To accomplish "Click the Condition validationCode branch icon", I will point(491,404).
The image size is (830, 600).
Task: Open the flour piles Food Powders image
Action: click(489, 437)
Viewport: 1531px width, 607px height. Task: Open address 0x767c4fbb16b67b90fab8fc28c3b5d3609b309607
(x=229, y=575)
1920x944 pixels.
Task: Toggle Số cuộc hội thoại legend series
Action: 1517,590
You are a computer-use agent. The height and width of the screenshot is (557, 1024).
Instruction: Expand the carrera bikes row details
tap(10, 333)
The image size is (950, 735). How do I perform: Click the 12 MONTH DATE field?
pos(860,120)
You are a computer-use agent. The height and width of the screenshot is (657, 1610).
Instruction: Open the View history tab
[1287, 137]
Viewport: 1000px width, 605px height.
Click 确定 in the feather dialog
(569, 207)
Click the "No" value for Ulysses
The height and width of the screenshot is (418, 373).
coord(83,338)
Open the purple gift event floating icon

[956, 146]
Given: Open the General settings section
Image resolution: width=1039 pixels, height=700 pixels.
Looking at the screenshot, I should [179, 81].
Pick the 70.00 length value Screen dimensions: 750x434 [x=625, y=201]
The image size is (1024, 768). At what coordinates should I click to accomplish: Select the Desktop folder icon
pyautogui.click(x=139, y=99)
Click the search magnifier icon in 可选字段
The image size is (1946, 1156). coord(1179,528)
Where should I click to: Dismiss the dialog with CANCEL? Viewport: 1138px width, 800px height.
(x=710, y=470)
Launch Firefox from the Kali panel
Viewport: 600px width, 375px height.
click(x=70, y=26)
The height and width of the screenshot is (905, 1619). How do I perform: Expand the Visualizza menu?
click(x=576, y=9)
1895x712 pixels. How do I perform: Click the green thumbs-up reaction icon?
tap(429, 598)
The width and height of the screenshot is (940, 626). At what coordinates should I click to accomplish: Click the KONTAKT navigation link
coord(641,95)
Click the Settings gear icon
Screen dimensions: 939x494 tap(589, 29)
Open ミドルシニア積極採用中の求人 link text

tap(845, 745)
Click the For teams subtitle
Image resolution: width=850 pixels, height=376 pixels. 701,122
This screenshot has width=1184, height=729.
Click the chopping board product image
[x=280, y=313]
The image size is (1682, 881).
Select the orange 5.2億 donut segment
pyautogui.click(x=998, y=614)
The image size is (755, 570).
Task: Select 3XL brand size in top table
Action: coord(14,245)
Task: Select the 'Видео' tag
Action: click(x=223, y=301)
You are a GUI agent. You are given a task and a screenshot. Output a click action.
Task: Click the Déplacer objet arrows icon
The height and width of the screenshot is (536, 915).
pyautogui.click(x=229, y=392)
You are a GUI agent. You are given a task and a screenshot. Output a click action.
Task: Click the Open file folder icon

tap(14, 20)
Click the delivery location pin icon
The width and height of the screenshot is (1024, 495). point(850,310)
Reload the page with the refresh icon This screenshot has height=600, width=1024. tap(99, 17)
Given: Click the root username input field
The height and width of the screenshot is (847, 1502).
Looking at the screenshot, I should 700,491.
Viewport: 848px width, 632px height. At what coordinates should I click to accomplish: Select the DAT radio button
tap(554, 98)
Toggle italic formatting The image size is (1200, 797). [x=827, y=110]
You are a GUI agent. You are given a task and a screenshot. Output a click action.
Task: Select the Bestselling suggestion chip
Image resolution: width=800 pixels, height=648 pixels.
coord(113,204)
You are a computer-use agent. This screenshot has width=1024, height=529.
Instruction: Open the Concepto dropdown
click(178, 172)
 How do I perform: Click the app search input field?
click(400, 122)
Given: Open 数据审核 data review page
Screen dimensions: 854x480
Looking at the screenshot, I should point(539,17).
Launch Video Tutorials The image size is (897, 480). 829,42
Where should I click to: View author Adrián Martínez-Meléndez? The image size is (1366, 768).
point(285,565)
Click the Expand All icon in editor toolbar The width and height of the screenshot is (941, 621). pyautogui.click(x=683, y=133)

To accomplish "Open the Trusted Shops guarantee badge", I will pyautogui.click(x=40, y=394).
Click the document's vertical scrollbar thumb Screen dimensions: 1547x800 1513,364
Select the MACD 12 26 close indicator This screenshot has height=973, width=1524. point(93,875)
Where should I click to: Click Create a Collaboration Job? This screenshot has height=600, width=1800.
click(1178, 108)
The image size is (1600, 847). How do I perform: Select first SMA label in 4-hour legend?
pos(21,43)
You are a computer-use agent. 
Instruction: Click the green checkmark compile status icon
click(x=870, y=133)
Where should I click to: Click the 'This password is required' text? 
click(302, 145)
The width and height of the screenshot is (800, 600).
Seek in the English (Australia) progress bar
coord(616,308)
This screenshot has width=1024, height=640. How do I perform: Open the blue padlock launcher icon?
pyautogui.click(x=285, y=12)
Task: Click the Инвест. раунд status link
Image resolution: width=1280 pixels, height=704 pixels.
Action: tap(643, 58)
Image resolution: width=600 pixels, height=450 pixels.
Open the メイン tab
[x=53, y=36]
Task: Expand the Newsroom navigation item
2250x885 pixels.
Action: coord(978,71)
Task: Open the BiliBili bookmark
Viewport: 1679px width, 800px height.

§ About this exercise:
Once you find the line with "Select the orange 5.2億 donut segment" above, print it and every line after it up to and including the line with "Given: Click the root username input field", exactly as written and nothing else.

§ Solution to this task:
Select the orange 5.2億 donut segment
pyautogui.click(x=998, y=614)
The image size is (755, 570).
Task: Select 3XL brand size in top table
Action: coord(14,245)
Task: Select the 'Видео' tag
Action: click(x=223, y=301)
You are a GUI agent. You are given a task and a screenshot. Output a click action.
Task: Click the Déplacer objet arrows icon
The height and width of the screenshot is (536, 915).
pyautogui.click(x=229, y=392)
You are a GUI agent. You are given a task and a screenshot. Output a click action.
Task: Click the Open file folder icon

tap(14, 20)
Click the delivery location pin icon
The width and height of the screenshot is (1024, 495). point(850,310)
Reload the page with the refresh icon This screenshot has height=600, width=1024. tap(99, 17)
Given: Click the root username input field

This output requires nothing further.